-- Begin RECORDS PROVIDED --
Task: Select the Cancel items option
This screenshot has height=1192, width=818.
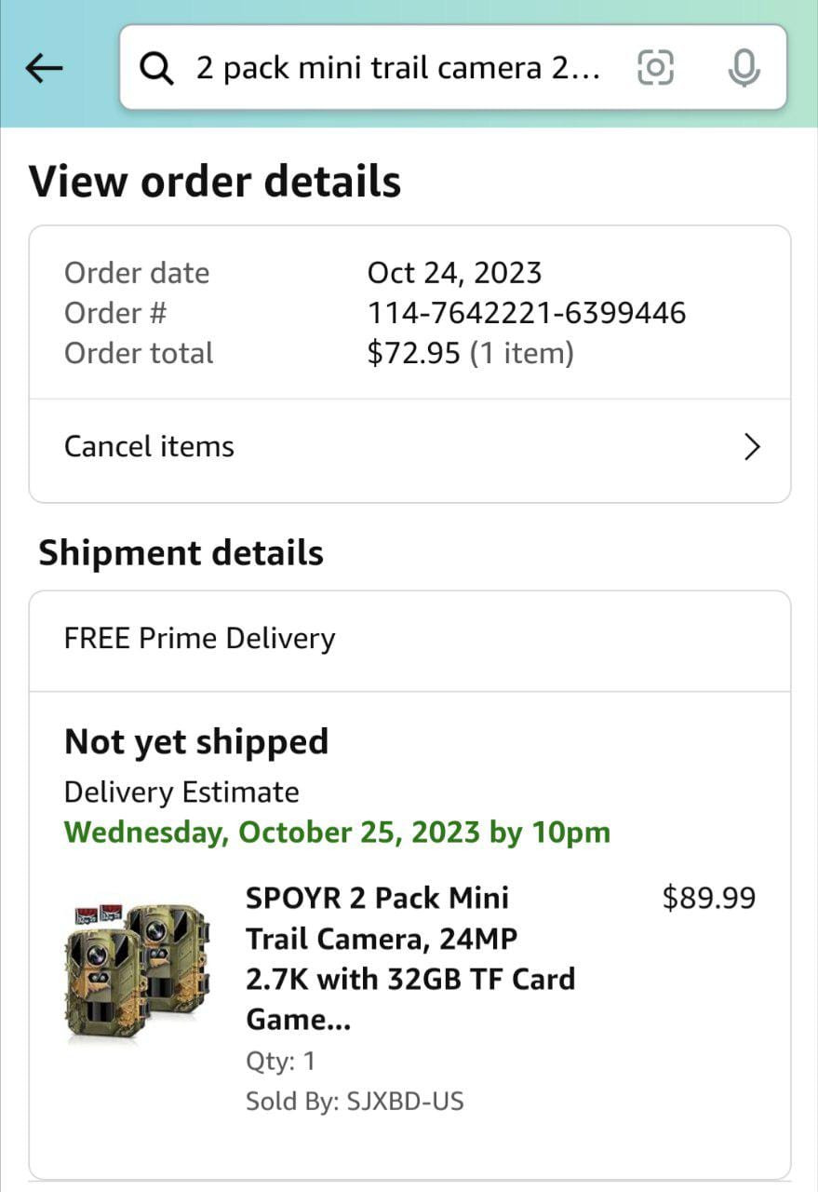Action: (150, 447)
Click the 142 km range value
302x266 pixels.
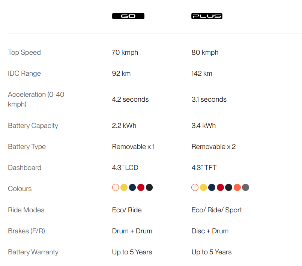coord(202,74)
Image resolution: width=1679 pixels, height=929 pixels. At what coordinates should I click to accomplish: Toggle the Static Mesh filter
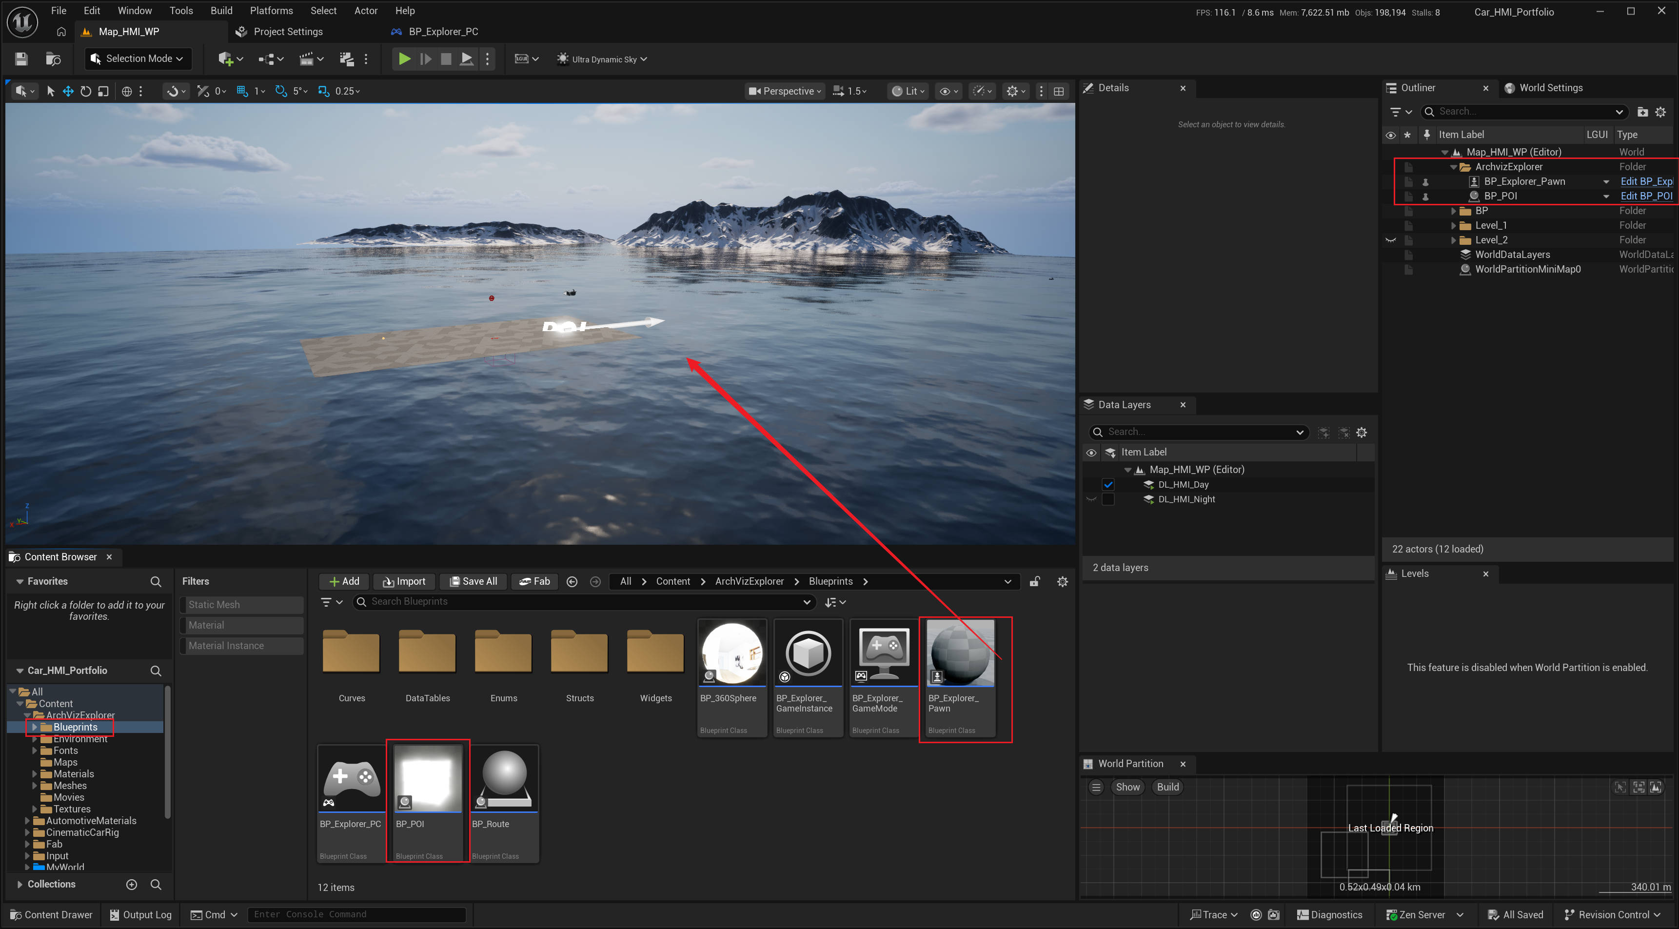pyautogui.click(x=241, y=604)
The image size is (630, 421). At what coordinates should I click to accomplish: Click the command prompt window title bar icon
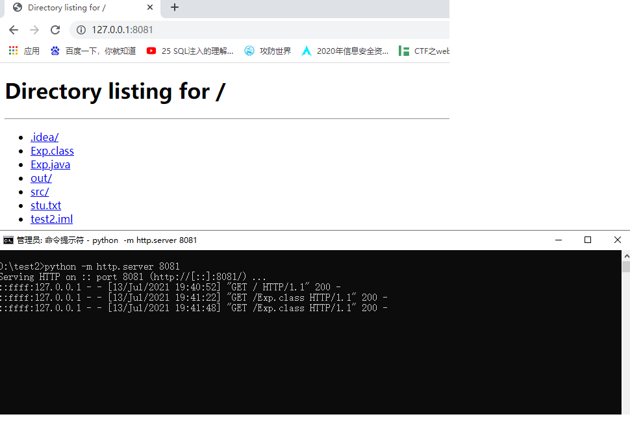coord(8,240)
-- End RECORDS PROVIDED --
From the records above, extract every line that contains the word "what" and copy each one unchanged.

▶ [CORRECT ANSWER]:
Image resolution: width=1679 pixels, height=929 pixels. At what coordinates should I click to accomplish: Toggle the Static Mesh filter
The image size is (630, 421). At what coordinates should I click to accomplish: Click the command prompt window title bar icon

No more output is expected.